Saya pikir saya perlu mematahkan semangat saya sendiri untuk menyadari bahwa saya memilikinya sejak awal. Itu mungkin terdengar gelap tapi itu kebenarannya. Saya berada di autopilot sepanjang hidup saya, dan saya tidak percaya diri untuk menjadi kapten saya sendiri, sehingga untuk berbicara. Saya sadar sekarang ini harus berubah.

Saya berada di titik di mana saya merasa tidak ada ruginya. Saya membiarkan rasa takut gagal menguasai saya. Tetapi saya tahu sekarang, bahwa itu juga merupakan ketakutan akan kesuksesan, kesuksesan yang menurut saya tidak pantas saya dapatkan. Saya telah belajar dengan susah payah bahwa kegagalan sejati bukanlah ketiadaan kesuksesan. Ini adalah ketiadaan mencoba. saya telah gagal. Ketakutan terburuk saya terwujud, namun saya masih di sini. Sekarang saya ingin bebas darinya.

Saya ingin membiarkan diri saya menginginkan sesuatu. Saya ingin menjadi ambisius lagi. Kembali ke masa SMP dan SMA saya ketika segala sesuatu yang berhubungan dengan kedewasaan terasa begitu jauh, saya membiarkan diri saya untuk bermimpi besar. Tetapi seiring bertambahnya usia, mimpi-mimpi itu hanya menjadi simbol dari hal-hal yang menurut saya tidak akan pernah bisa saya capai sehingga saya tidak membiarkan diri saya mengungkapkan keinginan terdalam saya.

Saya ingin hal-hal sekarang. Saya ingin bahagia. Saya ingin didorong dan fokus. Saya ingin menjadi lucu dan berpendirian. Saya ingin berbicara dan didengar. saya ingin dimengerti. Benar-benar dipahami, bukan sebagai orang yang pemalu, imut, satu dimensi. Saya ingin menulis dan membagikan tulisan saya. Saya ingin tidak malu. Saya ingin menjadi kuat. Saya ingin membiarkan diri saya menjadi orang yang saya kenal. Saya tidak ingin menjadi rahasia saya sendiri lagi.
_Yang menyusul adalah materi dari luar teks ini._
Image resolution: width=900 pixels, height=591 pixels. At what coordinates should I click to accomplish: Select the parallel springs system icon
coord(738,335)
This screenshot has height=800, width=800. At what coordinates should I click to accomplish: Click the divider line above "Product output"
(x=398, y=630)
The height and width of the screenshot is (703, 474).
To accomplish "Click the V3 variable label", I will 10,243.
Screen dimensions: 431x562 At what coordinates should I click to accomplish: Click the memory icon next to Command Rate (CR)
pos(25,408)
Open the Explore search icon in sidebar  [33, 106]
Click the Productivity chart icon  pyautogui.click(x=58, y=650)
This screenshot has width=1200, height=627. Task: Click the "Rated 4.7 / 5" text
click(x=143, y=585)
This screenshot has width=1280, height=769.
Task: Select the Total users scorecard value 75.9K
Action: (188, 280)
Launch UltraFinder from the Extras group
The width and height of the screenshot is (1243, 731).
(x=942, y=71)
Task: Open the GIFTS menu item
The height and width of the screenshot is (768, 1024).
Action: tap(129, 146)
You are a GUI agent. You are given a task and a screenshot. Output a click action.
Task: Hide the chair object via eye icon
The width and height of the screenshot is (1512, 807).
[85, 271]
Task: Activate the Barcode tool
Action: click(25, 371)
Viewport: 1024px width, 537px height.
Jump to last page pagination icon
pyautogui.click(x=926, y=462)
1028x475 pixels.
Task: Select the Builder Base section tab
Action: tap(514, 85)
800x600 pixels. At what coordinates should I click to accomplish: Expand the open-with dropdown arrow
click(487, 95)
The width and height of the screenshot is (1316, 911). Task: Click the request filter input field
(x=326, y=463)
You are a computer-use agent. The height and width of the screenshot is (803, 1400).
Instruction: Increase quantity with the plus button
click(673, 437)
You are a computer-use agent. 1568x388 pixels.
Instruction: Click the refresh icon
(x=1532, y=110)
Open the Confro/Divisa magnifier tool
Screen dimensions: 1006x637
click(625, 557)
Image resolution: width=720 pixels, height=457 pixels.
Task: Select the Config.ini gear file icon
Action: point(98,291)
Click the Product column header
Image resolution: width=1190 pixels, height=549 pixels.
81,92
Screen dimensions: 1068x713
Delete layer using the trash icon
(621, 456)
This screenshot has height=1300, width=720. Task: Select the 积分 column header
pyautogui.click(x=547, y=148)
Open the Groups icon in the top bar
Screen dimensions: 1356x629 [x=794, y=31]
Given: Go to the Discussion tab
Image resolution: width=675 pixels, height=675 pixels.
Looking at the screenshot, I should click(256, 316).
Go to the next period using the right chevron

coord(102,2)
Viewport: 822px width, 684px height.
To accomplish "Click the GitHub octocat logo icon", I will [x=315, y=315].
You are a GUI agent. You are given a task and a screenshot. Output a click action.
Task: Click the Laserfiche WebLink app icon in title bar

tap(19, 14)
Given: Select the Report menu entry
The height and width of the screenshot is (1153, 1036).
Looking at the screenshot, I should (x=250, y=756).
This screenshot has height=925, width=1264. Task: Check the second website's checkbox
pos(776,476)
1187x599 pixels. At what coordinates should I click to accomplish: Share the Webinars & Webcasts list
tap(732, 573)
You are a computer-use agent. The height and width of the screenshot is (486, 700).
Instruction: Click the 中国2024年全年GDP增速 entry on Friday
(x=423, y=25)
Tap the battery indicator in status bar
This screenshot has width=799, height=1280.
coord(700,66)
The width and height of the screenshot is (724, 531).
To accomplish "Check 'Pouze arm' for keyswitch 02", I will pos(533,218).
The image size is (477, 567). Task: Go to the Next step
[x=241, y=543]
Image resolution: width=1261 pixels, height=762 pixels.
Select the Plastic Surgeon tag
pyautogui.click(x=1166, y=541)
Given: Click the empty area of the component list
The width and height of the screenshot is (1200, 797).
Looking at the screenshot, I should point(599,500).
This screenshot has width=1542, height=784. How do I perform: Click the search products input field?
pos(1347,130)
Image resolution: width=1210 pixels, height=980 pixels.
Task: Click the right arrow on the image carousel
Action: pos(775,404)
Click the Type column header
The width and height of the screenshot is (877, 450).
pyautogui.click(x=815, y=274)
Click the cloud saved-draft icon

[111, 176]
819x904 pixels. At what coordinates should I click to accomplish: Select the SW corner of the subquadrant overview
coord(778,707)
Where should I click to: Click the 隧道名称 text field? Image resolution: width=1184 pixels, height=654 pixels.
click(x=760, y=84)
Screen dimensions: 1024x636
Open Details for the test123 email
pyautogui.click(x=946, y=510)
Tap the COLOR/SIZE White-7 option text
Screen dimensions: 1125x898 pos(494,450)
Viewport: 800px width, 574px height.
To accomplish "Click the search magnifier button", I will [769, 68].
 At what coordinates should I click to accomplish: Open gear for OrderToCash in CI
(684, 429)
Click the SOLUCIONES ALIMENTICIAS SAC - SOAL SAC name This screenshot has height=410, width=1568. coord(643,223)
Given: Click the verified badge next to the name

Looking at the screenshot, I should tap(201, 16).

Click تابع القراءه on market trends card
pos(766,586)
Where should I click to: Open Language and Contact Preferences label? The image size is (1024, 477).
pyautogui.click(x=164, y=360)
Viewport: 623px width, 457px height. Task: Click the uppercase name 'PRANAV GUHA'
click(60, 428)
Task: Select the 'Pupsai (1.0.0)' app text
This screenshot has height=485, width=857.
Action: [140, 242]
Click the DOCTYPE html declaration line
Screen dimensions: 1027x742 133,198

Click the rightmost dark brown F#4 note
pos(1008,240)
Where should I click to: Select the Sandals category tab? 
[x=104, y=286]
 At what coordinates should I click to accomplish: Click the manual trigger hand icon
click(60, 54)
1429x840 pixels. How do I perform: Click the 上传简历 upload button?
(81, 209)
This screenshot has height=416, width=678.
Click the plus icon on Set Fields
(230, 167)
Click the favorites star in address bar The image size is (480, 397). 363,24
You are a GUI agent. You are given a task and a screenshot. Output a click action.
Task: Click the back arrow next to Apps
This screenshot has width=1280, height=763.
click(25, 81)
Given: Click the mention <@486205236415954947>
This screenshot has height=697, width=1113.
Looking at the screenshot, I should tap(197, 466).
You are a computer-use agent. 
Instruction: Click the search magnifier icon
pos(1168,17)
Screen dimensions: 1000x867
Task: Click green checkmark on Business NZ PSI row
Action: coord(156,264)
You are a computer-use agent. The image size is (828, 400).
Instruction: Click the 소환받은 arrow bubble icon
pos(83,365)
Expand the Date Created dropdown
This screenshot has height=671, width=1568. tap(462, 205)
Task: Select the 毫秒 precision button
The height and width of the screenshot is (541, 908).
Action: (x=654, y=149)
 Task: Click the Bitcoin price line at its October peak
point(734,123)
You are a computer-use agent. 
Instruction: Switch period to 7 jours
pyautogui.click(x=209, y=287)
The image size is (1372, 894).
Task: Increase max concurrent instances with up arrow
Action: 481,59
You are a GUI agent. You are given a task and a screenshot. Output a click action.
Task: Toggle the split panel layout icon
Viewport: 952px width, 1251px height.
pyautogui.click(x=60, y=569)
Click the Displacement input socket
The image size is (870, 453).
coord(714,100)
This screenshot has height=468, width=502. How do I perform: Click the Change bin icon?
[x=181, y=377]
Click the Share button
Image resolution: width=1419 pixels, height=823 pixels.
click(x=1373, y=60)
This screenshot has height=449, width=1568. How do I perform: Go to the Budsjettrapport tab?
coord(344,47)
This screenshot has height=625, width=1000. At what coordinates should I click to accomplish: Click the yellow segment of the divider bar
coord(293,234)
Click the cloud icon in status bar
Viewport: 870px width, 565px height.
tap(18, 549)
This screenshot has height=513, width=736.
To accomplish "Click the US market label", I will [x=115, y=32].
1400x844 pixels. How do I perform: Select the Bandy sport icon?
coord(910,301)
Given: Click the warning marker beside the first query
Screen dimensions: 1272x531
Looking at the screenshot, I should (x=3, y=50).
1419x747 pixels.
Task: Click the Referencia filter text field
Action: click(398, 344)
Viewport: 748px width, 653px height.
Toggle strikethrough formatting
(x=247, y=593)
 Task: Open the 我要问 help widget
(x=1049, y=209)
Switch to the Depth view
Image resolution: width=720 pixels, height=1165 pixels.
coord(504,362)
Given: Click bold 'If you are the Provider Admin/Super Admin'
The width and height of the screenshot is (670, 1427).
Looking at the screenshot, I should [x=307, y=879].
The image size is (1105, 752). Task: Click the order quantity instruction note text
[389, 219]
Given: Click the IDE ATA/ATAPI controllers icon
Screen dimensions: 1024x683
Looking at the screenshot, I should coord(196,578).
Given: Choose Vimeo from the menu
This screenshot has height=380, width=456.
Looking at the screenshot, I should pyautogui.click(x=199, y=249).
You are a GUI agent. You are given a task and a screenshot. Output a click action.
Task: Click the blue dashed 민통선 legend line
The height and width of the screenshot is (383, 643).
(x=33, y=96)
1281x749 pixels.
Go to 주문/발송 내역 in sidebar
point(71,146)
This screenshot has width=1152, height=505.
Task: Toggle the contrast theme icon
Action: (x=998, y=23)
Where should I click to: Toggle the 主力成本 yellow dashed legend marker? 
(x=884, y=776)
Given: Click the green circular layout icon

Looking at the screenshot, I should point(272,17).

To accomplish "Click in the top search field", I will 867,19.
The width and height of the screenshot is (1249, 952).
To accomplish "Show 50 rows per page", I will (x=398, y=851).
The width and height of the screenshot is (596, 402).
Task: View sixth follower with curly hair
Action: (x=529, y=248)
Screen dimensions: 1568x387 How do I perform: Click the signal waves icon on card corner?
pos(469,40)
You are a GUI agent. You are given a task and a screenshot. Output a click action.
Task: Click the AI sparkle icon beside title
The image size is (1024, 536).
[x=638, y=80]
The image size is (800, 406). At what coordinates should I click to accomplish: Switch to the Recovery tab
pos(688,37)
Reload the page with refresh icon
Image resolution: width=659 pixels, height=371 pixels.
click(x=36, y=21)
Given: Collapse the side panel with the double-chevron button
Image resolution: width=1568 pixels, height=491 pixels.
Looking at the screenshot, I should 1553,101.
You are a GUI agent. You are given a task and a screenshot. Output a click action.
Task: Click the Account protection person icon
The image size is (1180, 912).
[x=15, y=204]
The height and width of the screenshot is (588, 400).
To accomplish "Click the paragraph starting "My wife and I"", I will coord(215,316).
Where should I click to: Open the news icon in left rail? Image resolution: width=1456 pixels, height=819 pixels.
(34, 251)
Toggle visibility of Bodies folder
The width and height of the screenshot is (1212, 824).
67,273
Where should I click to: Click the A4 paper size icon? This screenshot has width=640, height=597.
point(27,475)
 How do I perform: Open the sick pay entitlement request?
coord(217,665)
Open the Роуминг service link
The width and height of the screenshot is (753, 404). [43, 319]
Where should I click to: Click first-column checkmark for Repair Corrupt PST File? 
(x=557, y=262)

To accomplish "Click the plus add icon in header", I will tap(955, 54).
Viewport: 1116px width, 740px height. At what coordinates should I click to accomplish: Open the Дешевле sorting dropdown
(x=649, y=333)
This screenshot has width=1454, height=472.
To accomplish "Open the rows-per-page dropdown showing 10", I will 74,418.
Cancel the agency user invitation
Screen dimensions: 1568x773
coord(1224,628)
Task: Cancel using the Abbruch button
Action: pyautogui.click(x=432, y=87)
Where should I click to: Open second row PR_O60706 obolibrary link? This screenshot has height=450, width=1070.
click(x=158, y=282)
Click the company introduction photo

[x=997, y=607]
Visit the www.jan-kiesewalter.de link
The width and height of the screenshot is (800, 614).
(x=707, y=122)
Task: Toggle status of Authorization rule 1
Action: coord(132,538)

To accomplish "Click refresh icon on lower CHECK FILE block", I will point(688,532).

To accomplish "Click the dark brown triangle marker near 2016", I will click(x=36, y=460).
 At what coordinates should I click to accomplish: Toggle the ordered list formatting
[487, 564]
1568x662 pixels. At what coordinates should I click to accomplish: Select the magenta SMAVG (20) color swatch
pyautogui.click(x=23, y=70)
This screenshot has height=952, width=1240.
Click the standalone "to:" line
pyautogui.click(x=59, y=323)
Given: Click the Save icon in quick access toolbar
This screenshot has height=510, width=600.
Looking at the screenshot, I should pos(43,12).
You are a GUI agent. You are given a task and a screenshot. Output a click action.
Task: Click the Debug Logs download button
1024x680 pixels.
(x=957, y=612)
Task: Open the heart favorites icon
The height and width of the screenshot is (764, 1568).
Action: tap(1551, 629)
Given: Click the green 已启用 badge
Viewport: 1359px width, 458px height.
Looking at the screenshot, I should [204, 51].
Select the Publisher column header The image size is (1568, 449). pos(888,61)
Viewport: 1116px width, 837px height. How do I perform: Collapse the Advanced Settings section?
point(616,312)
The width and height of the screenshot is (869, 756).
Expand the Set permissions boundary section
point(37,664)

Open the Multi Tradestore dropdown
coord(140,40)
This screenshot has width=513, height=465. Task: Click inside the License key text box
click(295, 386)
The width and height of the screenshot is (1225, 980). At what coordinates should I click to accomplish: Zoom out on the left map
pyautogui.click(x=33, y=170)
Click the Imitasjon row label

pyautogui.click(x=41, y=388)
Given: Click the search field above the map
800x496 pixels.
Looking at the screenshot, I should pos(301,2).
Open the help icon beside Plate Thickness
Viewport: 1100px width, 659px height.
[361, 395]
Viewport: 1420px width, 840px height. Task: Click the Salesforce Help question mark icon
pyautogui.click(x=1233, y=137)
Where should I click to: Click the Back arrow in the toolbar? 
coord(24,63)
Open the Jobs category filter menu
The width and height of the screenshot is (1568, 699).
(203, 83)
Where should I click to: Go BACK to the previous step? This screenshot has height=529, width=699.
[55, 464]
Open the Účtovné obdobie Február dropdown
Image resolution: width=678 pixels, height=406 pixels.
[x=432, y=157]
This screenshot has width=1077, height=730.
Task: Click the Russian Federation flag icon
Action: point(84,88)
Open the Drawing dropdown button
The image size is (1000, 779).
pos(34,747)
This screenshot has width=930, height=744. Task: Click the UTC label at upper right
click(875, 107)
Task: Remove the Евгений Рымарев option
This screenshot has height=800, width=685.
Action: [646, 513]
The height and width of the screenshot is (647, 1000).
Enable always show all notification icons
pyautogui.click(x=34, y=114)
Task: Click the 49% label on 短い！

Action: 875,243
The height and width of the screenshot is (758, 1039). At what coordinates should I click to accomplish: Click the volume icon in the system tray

Lebih dari segalanya, saya sangat ingin percaya bahwa dua setengah tahun terakhir telah sampai pada kesimpulannya, dan bahwa saya berada di akhir perjalanan yang dilakukan sendiri, boros, dan tidak perlu ini. Saya pikir percaya ini mungkin hanya membantu mewujudkannya.

Dikirim oleh Anonim.

Gambar Unggulan melalui Shutterstock.